Exercise details: Please count the lines in the material below that contain the string "perform", with case counting, and reply with the number alone.

-- Start --

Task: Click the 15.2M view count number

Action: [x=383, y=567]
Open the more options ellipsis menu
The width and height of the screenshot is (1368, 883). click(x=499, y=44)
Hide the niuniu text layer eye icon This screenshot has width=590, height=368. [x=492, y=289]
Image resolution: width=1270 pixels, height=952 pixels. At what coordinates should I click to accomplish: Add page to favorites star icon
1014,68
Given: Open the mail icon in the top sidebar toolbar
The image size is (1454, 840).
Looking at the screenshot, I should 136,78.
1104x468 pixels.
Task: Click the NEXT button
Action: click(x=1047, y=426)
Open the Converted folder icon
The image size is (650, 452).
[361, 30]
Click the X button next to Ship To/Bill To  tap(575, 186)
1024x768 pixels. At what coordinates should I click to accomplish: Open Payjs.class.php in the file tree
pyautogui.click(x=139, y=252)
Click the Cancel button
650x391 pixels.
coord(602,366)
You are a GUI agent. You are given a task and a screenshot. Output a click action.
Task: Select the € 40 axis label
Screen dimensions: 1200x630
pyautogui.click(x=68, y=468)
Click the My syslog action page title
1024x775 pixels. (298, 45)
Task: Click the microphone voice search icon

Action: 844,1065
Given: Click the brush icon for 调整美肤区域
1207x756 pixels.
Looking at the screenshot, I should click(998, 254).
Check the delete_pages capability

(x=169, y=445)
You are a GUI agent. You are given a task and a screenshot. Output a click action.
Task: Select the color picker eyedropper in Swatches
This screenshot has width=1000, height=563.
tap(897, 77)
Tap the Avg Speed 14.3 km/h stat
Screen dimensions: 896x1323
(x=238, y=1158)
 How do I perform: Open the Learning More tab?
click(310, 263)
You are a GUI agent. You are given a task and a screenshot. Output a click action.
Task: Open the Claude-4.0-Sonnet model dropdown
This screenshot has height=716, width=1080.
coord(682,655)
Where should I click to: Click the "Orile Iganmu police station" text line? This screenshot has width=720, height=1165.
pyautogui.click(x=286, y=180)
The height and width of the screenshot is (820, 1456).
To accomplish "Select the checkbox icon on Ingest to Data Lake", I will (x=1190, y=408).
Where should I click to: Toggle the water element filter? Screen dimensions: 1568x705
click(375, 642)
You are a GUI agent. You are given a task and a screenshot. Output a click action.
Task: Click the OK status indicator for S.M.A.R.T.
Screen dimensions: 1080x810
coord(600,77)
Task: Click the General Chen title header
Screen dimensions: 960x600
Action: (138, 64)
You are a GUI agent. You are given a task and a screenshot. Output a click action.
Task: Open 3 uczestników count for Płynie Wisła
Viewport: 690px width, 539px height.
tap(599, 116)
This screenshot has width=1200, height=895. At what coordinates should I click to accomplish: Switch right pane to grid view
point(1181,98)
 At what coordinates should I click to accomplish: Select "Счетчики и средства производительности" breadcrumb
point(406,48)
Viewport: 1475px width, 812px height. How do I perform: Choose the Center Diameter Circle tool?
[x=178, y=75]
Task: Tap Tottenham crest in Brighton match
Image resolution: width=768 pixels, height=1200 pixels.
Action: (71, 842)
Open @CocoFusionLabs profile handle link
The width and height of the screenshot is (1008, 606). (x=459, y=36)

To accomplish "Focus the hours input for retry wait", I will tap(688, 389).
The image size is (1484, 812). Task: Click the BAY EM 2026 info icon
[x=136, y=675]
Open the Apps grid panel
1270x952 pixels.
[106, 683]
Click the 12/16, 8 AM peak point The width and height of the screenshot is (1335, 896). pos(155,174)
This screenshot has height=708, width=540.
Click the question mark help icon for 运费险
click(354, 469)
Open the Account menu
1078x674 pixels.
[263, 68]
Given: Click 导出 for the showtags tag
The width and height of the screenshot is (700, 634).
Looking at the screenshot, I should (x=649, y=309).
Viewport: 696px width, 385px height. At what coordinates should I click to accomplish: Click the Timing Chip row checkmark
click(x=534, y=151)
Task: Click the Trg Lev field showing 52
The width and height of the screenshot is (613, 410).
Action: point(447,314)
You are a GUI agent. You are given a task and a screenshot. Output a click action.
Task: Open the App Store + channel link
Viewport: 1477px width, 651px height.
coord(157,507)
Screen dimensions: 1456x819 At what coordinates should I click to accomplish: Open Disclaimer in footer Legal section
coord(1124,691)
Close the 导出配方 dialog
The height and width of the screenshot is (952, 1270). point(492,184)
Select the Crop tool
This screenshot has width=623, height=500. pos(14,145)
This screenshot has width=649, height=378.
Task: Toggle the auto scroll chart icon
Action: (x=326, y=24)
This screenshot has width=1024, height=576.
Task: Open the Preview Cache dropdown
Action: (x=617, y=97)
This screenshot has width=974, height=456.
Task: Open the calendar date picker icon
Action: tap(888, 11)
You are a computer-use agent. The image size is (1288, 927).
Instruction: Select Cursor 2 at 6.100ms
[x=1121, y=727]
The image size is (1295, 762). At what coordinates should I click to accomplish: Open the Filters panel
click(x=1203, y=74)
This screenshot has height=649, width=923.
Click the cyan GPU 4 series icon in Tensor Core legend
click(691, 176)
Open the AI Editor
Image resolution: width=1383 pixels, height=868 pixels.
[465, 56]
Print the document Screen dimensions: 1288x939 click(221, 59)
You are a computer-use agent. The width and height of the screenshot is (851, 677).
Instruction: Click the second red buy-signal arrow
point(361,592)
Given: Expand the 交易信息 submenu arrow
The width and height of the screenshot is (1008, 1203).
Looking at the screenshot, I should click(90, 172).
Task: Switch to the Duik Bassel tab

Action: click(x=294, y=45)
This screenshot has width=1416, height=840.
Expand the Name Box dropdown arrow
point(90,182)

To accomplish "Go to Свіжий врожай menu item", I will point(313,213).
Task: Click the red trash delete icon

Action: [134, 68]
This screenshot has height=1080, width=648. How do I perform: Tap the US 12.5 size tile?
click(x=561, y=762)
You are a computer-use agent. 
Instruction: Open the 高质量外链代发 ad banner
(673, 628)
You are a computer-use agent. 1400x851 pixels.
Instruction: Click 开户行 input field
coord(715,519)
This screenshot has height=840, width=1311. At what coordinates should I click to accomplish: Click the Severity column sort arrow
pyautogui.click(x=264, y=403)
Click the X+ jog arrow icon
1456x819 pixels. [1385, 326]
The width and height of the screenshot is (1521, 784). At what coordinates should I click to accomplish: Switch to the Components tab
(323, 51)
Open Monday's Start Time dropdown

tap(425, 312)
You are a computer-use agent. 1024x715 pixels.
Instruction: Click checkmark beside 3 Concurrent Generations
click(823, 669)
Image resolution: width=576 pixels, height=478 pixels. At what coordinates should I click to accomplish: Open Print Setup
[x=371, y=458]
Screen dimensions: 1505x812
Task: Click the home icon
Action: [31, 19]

-- End --

Solution to the exercise: 3